Question

Rank the energy spacing ($$\\Delta E$$) of the following transitions from least to greatest: an electron energy transition in an atom (atomic energy), the rotational energy of a molecule, or the vibrational energy of a molecule?

Answer

**step1 Understanding Different Types of Energy Transitions**

We need to compare the energy required for different processes: an electron moving between energy levels in an atom, a molecule rotating, and a molecule vibrating. Each of these processes involves a specific amount of energy, and we need to rank these amounts from the smallest (least) to the largest (greatest).

**step2 Comparing Rotational Energy Spacing**

Changing the way a molecule spins (its rotational energy) requires the smallest amount of energy compared to the other two types. Think of it like a very light top spinning; it doesn't take much energy to change its speed of rotation.

$$\text{Rotational energy spacing is the least.}$$

**step3 Comparing Vibrational Energy Spacing**

Changing how atoms in a molecule vibrate or stretch (its vibrational energy) requires more energy than changing its rotation, but less energy than making an electron jump between atomic energy levels.

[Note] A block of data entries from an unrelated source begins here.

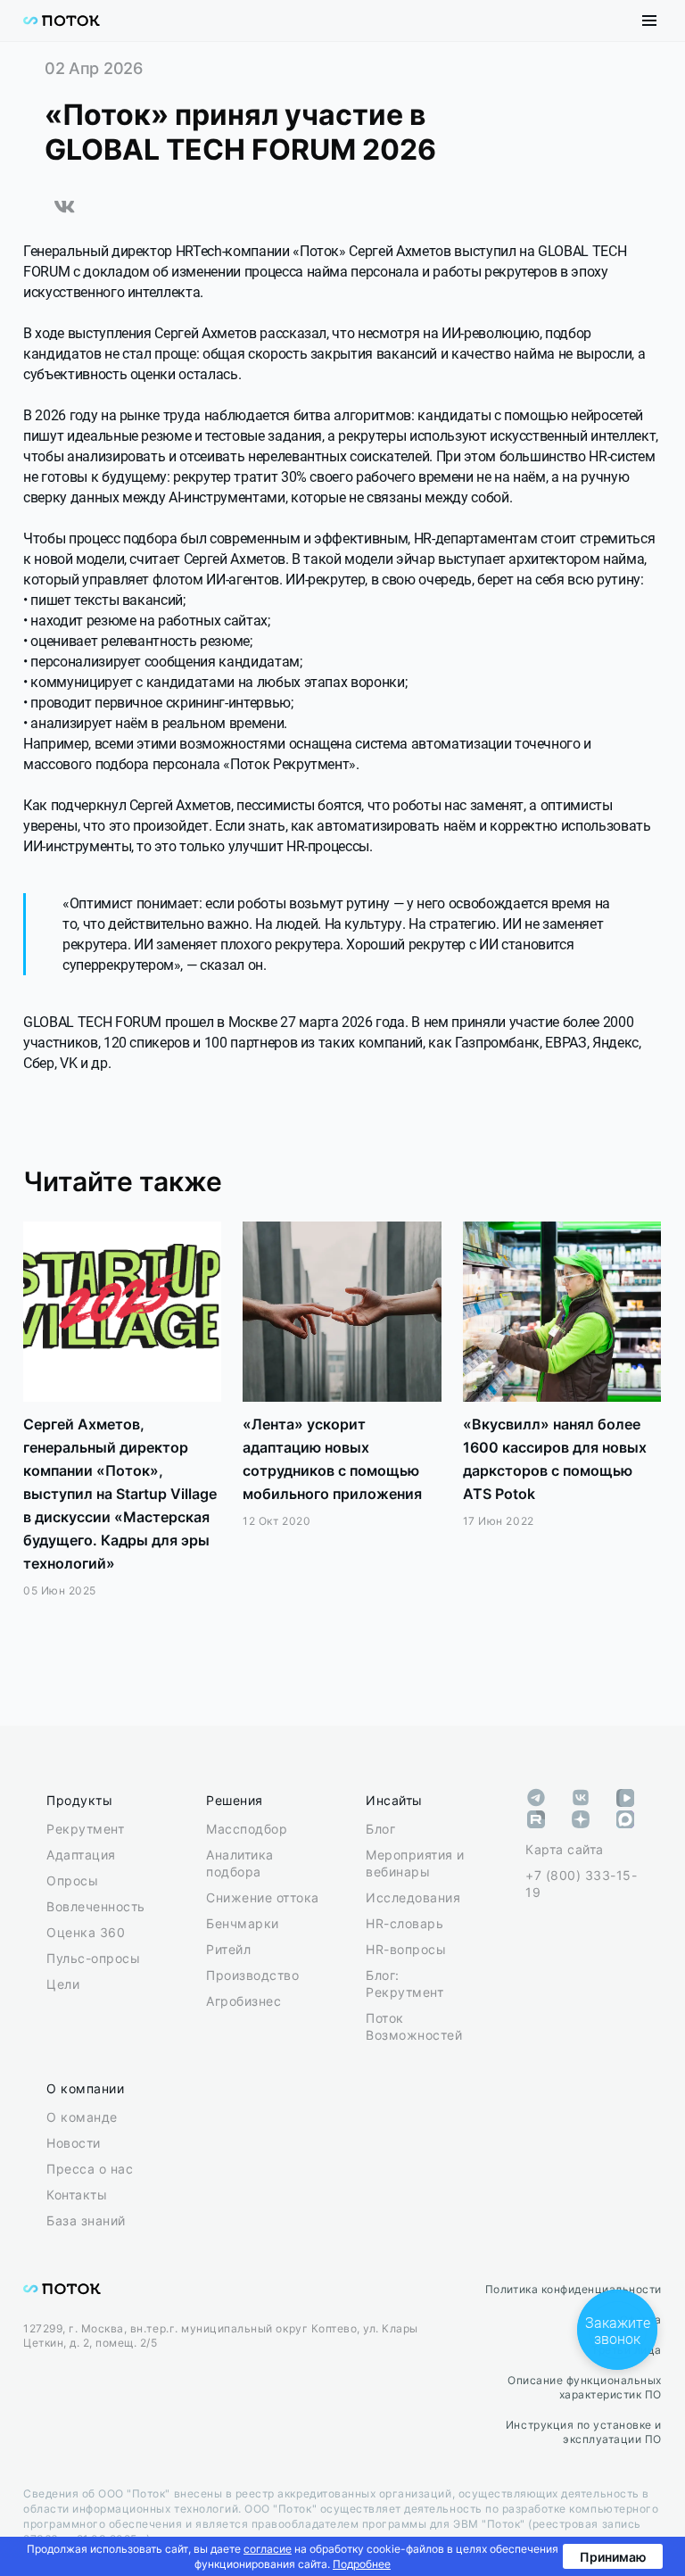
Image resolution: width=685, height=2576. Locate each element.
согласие (267, 2548)
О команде (82, 2117)
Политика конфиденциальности (573, 2289)
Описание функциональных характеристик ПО (585, 2387)
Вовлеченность (95, 1906)
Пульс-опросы (93, 1958)
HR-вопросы (406, 1949)
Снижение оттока (262, 1897)
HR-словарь (404, 1923)
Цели (62, 1984)
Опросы (72, 1880)
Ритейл (228, 1949)
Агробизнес (243, 2001)
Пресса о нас (89, 2168)
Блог (380, 1828)
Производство (252, 1975)
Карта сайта (564, 1849)
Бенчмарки (242, 1923)
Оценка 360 (85, 1932)
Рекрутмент (85, 1828)
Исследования (413, 1897)
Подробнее (362, 2564)
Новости (73, 2142)
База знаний (86, 2220)
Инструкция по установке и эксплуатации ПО (584, 2432)
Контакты (76, 2194)
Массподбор (246, 1828)
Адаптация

Imagine a spring; it takes more energy to make it stretch and compress than it does to just spin it.

$$\text{Vibrational energy spacing is greater than rotational energy spacing.}$$

**step4 Comparing Atomic Electronic Energy Spacing**

Making an electron jump from one energy level to another within an atom (atomic electronic energy) requires the largest amount of energy among the three. This is like pushing a ball up a high hill; it takes a lot of effort.

$$\text{Atomic electronic energy spacing is the greatest.}$$

**step5 Ranking Energy Spacings**

Based on the comparisons, we can now rank the energy spacings from least to greatest.

$$\text{Rotational energy of a molecule} < \text{Vibrational energy of a molecule} < \text{Electron energy transition in an atom (atomic energy)}$$